PASSAGE:
Corporations as campaign donors? No way, law says
MANILA, Philippines – The controversy over Grace Poe's use of helicopters in campaign sorties raised the issue about corporations as campaign donors.
Liberal Party standard-bearer Manuel "Mar" Roxas II dared his rivals last February to identify the owners of planes and helicopters they've been using in their campaign sorties. For her part, Poe, named conglomerate San Miguel Corporation and Helitrend Corporation as the companies lending them or renting out private planes for her campaign.
These disclosures highlighted a possible violation of at least two laws – the Corporation Code (Batas Pambansa 68) and the Omnibus Election Code (Batas Pambansa 881), particularly the provisions that ban companies from making donations for election purposes.
Section 36(g) of the Corporation Code specifies that companies can make reasonable donations for charity and for the public welfare, but not “in aid of any political party or candidate or for purposes of partisan political activity."

[Dataset records]
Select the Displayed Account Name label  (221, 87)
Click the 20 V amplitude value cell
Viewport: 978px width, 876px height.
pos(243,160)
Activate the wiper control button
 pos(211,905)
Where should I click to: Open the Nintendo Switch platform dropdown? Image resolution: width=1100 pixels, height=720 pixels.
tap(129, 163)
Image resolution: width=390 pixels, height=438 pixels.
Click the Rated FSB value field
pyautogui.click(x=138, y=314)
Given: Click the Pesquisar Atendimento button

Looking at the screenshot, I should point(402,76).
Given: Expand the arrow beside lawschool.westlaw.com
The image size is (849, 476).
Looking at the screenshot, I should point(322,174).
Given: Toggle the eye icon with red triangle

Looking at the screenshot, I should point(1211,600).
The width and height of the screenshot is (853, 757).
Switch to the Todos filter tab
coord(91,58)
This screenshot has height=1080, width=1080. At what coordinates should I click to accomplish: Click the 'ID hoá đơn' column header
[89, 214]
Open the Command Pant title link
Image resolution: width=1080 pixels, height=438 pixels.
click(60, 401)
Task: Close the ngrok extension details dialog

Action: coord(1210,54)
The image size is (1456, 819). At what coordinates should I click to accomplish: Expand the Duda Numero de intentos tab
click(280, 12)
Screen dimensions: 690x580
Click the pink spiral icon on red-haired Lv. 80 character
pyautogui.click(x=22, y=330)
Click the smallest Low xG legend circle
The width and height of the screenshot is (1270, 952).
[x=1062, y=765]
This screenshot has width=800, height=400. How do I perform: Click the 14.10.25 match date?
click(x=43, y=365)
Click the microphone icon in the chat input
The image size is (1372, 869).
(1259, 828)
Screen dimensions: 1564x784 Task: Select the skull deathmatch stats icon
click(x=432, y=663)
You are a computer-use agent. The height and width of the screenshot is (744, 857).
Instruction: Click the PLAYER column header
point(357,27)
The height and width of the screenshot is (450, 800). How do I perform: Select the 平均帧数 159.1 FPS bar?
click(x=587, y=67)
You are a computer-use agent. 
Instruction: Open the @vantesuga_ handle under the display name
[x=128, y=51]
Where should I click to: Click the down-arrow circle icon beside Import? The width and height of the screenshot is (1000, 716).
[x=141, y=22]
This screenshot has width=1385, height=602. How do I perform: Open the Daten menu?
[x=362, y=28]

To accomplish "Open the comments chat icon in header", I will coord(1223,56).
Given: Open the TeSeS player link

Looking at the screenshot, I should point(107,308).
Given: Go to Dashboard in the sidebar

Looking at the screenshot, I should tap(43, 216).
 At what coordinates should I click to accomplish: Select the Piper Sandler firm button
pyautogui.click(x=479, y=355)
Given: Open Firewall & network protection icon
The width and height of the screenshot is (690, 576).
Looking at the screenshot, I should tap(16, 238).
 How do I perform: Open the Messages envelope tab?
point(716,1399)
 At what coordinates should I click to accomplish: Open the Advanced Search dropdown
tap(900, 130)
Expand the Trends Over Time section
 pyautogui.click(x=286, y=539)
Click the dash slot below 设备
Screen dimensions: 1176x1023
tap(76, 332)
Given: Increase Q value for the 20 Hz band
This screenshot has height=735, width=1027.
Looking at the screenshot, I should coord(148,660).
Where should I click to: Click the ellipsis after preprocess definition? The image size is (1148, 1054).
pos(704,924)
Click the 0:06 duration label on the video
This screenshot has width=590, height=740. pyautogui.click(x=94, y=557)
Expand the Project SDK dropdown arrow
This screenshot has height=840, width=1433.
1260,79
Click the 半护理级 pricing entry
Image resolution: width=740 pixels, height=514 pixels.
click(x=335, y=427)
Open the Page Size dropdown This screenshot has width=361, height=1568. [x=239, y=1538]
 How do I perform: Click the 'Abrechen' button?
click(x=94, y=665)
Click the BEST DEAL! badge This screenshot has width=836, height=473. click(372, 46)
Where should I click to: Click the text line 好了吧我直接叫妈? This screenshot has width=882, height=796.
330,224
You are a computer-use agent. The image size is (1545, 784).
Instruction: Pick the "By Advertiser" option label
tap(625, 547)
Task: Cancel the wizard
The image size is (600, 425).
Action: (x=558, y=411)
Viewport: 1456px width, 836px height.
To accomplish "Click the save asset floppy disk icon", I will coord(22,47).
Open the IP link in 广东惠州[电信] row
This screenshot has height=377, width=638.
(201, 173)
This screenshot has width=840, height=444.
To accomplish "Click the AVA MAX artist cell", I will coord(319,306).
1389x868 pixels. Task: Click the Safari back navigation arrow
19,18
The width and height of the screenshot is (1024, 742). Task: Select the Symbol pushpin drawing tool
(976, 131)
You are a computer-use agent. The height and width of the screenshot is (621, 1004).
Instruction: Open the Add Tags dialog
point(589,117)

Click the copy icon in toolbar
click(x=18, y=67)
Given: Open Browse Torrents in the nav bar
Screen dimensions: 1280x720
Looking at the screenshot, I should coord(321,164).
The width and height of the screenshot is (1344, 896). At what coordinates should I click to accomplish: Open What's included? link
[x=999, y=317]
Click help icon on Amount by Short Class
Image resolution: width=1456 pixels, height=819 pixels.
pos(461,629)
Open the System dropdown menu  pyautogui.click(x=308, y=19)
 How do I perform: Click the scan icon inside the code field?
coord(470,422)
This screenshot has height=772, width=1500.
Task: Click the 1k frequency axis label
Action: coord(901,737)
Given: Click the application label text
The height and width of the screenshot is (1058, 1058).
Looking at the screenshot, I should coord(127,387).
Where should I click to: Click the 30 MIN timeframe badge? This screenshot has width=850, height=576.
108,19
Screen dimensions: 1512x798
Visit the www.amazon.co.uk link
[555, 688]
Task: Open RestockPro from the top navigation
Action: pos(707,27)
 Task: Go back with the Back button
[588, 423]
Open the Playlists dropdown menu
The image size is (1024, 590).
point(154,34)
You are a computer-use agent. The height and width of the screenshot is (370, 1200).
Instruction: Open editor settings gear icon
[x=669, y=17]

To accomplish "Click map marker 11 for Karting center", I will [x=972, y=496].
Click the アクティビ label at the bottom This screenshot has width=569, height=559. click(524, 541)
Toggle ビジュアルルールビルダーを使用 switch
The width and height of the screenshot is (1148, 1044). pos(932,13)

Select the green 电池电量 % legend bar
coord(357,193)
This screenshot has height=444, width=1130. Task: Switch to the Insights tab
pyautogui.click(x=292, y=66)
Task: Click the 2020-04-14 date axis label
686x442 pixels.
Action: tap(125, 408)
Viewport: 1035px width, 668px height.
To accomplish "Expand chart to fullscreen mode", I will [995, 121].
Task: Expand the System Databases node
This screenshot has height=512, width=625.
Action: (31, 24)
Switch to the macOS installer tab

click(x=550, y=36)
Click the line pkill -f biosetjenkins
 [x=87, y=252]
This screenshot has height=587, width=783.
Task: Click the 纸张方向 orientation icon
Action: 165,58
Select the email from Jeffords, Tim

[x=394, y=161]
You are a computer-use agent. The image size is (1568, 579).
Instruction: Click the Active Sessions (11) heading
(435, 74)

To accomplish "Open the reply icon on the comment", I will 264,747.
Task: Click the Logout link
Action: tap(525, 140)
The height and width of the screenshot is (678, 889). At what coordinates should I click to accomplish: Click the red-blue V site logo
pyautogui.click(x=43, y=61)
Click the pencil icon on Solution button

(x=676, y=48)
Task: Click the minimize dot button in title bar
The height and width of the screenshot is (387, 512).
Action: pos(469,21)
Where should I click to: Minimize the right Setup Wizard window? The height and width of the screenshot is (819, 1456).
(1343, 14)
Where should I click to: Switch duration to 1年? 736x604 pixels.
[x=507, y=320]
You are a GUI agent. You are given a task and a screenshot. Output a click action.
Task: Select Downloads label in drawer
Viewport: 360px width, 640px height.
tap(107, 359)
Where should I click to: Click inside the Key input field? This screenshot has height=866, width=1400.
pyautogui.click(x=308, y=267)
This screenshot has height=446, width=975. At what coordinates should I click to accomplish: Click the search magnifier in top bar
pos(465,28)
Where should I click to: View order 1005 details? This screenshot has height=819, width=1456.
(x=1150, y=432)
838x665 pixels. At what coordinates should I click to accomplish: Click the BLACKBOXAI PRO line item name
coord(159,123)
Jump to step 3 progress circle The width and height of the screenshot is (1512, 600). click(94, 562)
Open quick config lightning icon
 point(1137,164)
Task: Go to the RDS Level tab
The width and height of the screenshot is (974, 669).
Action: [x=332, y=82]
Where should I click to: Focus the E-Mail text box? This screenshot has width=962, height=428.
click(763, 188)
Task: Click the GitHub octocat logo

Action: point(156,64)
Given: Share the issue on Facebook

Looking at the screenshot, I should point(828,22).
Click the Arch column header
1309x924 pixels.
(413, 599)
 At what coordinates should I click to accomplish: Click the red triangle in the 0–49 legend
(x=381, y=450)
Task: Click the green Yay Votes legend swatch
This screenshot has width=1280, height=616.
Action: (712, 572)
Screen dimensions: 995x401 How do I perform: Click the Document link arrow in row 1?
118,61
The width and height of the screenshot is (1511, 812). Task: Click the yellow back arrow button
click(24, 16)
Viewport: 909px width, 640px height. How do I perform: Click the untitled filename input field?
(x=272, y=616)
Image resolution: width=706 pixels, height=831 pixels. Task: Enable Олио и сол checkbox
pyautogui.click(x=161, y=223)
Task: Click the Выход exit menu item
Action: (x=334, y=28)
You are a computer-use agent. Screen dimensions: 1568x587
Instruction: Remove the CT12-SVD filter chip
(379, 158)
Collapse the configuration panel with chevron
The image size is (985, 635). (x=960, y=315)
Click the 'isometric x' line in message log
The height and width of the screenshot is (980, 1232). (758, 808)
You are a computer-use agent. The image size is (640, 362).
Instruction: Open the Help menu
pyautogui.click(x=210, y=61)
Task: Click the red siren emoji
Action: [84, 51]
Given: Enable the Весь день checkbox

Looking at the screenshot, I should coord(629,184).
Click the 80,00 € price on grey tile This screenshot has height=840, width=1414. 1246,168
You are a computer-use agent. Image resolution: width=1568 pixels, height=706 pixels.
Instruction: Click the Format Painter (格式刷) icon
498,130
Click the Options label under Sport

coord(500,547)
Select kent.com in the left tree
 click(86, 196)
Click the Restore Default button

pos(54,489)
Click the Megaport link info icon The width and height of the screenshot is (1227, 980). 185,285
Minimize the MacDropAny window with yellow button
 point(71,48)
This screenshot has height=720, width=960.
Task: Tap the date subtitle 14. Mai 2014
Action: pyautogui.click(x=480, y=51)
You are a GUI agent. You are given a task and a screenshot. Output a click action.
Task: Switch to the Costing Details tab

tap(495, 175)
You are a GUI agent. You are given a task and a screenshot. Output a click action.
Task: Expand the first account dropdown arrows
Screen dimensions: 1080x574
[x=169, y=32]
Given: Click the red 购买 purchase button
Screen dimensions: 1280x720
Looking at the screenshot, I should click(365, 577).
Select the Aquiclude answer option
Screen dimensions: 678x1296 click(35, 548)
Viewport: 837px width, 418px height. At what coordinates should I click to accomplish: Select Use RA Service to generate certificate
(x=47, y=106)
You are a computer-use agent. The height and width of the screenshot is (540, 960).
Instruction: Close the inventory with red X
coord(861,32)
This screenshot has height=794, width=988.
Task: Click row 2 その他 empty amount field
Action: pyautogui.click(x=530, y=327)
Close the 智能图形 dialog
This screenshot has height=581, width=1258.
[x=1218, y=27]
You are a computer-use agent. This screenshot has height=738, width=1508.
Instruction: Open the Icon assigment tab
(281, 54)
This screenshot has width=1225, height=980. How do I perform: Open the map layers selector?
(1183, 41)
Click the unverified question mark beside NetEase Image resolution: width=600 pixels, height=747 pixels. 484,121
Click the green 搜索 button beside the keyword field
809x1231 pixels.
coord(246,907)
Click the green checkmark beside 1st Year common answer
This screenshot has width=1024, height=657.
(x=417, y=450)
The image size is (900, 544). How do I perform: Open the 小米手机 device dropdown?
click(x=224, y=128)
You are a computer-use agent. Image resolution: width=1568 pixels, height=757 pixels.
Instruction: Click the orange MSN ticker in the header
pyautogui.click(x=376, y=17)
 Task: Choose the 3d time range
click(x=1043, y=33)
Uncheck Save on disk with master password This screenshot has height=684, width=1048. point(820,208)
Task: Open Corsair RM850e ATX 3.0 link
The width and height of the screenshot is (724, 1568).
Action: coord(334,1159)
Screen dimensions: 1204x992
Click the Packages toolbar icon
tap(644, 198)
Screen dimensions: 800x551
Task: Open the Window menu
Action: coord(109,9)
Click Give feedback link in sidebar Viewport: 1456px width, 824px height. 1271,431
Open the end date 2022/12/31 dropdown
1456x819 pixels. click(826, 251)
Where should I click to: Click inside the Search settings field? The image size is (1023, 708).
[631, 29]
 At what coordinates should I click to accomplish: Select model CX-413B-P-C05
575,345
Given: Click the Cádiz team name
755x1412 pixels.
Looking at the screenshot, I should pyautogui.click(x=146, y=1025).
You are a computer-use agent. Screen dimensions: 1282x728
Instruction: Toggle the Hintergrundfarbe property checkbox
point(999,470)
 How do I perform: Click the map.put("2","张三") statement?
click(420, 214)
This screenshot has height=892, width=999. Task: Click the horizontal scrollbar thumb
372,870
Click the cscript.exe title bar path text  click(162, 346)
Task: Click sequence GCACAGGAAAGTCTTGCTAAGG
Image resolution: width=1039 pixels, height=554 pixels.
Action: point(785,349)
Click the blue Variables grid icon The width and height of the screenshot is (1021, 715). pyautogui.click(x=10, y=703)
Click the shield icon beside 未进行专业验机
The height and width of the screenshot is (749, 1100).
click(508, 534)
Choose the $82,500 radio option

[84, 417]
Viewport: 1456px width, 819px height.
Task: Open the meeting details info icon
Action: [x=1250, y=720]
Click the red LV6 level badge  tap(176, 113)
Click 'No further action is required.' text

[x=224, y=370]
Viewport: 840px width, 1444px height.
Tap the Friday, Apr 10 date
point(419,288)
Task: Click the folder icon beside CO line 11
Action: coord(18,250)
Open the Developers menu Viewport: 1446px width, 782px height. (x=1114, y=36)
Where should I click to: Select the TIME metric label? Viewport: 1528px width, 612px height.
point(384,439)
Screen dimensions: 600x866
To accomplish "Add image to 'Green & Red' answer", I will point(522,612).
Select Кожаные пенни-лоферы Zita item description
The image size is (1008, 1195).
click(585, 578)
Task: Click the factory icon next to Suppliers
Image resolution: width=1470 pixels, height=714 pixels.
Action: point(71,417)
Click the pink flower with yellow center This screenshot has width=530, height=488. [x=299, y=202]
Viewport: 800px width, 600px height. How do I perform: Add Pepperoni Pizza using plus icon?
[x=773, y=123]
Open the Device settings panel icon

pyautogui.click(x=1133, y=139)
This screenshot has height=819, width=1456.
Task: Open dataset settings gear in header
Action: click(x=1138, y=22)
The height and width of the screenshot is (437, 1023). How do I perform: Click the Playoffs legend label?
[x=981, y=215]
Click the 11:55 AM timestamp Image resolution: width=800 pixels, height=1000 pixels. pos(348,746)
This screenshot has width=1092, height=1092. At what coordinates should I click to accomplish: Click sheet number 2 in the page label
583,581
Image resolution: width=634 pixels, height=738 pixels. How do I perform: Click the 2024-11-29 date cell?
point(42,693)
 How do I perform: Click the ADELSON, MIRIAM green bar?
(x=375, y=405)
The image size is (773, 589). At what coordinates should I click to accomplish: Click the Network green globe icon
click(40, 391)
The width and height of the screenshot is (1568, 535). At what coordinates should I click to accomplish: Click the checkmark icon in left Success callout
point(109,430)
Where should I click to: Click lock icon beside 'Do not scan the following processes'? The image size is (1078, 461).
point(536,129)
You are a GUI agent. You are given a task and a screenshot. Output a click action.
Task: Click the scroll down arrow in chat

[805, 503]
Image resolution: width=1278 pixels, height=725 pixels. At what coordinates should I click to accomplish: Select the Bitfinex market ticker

PROMPT 1: In the article on corporations as campaign donors, which companies did Poe name as lending or renting out private planes for her campaign?
PROMPT 2: Write the next part of the article on corporations as campaign donors, picking up after its last sentence.
Nothing in the dataset records is needed here.

EXERCISE RESPONSE 1: San Miguel Corporation and Helitrend Corporation.

EXERCISE RESPONSE 2:
Meanwhile, section 95 of the Omnibus Election Code states that among those prohibited from contributing "for purposes of partisan political activity" are:
- public or private financial institutions
- operators of public utility or those in possession of or exploiting any natural resources of the nation
- contractors or sub-contractors that supply the government with goods or services, or perform construction or other works
- grantees of government-granted franchises
- grantees of loans worth more than P100,000 by the government
- educational institutions that have received grants of public funds of more than P100,000
- officials/employees in the civil service, or members of the Armed Forces of the Philippines
- foreigners and foreign corporations
These rules have been in place for quite a long time now – the Corporate Code was signed in 1980, while the Omnibus Election Code was approved in 1985.
Yet Comelec documents show that these provisions had been violated in past elections.
In the 2013 senatorial elections, for instance, Rappler saw names of corporations – some even executives of various firms – in the Schedules of Contributions Received (SCRs) forms submitted by candidates from Team PNoy and the United Nationalist Alliance (UNA).
This, despite the creation in 2012 of the Comelec’s Campaign Finance Unit (CFU) which, according to spokesperson James Jimenez, was intended to “increase the Comelec’s ability to enforce election laws on campaign spending and donations.”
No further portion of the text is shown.